R's Ready For SCOTUS Fight
“At the core of our vision of a constitutionally limited government has to be a respect for the document itself, what the words were intended to mean, by the people that placed them in the document, said Sen. Jeff Sessions, in a conference call this afternoon. “This is at the core of what our government is all about.”
It’s easy to think that this round of nominations will simply be the Sotomayor hearings 2.0. But two factors make it a little bit different. The first is the rhetoric that Obama has put forth just as soon as Justice Stevens announced his retirement. Obama has said he is more concerned about the end result of the pick rather than the process of choosing the judge. That means Obama unabashedly declaring his preference for a judge that adheres to the policies Obama is most interested in. That’s a shift from at least pretending like he cares about Constitutional restraint to an all-out refusal to consider the Constitution at all.
The first is directly related to the second factor: health care. Now that the bill has been passed, Sessions is expected to drive a line of questioning that gets to the heart of whether the bill is Constitutional. No nominee President Obama picks will be even remotely interested in repealing his signature piece of legislation.
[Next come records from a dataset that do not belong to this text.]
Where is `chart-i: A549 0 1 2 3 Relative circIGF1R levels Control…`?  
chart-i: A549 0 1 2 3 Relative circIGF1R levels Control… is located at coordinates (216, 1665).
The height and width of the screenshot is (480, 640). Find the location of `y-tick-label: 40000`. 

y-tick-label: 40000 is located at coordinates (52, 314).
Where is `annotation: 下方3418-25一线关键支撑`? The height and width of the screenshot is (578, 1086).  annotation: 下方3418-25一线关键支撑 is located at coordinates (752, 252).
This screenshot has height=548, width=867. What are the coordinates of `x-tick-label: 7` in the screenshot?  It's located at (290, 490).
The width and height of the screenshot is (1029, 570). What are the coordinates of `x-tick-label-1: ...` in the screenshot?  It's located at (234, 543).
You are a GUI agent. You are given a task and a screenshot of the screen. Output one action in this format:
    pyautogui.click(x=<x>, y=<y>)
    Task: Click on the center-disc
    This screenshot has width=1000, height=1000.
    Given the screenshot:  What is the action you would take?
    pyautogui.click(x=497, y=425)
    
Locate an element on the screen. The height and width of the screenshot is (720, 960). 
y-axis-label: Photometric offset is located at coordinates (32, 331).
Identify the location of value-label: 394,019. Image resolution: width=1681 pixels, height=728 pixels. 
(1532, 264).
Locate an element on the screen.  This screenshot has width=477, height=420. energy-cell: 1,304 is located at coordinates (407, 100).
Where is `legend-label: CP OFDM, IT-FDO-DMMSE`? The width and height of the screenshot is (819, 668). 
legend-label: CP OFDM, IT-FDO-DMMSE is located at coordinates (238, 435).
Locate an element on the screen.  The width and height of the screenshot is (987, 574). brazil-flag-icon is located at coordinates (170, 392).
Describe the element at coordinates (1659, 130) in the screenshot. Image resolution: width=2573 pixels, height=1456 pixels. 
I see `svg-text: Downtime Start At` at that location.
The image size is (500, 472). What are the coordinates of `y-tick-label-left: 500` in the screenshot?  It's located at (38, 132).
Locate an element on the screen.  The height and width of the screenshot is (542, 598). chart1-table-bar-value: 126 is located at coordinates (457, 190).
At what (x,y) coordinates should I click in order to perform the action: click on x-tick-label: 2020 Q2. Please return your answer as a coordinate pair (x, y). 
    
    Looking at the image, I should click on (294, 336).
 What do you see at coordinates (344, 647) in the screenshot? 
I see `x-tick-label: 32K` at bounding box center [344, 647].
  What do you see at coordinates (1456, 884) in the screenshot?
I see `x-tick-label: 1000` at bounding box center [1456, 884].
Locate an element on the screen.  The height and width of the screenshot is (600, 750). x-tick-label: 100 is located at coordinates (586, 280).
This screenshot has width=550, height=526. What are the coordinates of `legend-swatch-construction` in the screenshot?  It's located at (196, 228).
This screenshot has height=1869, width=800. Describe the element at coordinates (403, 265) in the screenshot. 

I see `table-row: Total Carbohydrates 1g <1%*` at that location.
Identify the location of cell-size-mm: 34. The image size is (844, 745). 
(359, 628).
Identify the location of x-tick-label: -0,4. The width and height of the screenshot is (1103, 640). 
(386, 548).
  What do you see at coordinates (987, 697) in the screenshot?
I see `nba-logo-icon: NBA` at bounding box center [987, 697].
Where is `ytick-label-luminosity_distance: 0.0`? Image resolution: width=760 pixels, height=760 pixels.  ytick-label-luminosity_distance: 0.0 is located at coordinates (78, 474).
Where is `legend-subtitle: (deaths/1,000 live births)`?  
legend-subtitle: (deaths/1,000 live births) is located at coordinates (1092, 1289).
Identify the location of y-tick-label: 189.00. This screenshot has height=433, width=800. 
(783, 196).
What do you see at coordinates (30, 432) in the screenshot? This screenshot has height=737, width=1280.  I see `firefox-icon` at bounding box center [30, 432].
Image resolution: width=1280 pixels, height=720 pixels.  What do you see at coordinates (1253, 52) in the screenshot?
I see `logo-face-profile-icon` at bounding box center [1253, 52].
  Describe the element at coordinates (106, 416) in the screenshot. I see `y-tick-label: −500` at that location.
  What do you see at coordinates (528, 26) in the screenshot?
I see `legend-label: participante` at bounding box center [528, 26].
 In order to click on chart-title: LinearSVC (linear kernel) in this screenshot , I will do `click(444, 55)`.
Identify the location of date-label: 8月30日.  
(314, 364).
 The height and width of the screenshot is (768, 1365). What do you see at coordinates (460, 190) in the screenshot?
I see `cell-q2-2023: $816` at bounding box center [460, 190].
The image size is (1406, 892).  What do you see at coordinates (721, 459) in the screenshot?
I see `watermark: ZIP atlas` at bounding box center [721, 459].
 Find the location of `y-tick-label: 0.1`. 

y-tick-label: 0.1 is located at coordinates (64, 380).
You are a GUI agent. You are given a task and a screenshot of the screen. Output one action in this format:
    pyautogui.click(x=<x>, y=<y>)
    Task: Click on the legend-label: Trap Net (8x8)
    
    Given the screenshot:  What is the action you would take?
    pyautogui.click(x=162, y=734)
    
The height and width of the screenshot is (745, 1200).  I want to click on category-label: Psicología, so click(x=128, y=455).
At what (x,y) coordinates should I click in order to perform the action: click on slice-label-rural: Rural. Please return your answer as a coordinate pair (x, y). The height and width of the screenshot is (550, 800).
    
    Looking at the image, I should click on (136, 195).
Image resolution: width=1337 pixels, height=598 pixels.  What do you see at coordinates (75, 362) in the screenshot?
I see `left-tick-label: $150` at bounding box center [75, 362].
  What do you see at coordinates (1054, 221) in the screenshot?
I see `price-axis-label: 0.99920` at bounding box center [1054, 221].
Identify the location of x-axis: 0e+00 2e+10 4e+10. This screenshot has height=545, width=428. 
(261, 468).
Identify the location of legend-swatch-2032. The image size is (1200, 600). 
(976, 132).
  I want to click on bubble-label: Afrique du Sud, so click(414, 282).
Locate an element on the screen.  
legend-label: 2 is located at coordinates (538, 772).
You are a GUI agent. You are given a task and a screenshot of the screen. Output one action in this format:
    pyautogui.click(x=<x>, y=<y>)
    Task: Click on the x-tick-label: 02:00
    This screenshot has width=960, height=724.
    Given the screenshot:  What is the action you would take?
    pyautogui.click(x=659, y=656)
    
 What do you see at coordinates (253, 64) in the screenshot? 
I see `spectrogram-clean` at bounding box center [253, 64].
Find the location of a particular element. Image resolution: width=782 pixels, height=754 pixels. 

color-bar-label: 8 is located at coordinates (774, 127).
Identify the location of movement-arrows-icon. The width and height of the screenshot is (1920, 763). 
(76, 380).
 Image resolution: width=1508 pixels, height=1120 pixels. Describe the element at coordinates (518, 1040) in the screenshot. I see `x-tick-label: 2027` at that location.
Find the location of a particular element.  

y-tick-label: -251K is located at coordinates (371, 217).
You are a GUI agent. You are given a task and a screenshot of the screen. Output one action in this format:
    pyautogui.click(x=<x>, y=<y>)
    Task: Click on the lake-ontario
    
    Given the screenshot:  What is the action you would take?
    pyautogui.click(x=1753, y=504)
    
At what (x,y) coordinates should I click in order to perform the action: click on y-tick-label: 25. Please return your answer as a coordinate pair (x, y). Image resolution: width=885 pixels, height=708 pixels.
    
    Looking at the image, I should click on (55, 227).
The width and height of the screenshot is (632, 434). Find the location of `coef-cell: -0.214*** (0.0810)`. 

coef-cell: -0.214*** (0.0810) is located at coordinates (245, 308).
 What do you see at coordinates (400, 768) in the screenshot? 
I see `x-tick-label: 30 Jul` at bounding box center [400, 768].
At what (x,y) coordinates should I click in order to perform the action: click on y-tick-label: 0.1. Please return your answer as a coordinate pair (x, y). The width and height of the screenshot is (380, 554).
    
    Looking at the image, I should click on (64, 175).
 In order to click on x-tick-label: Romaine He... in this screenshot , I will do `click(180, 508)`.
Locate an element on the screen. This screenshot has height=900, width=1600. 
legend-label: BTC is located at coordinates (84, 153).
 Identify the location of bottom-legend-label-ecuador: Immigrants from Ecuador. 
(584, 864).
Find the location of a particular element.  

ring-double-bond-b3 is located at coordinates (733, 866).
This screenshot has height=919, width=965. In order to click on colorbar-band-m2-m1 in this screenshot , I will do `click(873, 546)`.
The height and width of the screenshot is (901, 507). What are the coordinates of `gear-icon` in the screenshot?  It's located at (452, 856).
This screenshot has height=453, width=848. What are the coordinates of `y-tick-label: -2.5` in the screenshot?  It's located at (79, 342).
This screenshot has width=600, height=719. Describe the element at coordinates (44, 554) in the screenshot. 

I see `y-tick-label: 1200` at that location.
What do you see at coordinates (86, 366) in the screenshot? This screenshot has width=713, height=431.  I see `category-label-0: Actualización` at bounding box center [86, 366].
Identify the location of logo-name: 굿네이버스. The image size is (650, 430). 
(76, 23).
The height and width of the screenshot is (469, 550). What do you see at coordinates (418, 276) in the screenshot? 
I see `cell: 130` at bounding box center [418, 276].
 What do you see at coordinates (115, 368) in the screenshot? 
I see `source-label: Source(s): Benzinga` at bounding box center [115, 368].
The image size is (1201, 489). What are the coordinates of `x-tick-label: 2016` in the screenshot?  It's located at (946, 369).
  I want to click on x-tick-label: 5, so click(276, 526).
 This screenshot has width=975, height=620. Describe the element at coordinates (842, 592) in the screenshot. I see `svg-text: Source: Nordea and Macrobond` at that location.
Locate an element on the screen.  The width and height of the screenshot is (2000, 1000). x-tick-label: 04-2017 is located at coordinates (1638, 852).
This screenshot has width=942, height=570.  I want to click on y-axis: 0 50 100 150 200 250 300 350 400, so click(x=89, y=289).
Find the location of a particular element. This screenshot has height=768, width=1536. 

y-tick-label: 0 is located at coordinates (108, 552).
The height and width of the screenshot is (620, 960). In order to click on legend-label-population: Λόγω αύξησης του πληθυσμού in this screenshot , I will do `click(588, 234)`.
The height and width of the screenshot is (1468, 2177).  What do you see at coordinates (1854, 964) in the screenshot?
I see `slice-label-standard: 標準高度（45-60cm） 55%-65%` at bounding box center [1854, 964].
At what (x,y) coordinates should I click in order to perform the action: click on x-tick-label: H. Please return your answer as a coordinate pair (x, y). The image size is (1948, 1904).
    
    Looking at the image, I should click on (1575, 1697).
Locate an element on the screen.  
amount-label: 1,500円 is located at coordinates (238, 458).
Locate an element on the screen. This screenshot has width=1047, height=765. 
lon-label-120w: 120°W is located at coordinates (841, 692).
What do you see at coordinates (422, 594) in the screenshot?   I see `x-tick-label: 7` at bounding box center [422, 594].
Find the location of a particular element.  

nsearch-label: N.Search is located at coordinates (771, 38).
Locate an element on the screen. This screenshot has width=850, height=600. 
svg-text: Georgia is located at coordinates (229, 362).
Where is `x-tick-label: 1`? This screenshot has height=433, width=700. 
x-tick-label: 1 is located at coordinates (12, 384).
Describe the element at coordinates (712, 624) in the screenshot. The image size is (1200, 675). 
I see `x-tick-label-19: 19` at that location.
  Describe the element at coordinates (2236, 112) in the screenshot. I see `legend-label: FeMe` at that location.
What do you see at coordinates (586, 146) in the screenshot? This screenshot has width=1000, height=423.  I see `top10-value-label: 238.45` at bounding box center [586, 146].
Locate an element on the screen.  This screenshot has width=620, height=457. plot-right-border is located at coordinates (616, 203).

But that doesn’t mean Republicans won’t have a field day making the point about how health care reform extends beyond the limits of our founding document.
Whil that might make for fun television, it won’t make for a reassuring judicial pick.
“Obama is far less wedded to process and more wedded to what the results will be. He’s much more results oriented. Well, this is a very dangerous thing. If this is his judicial philosophy, we’ve got a bigger problem than most of us have thought,” said Sessions.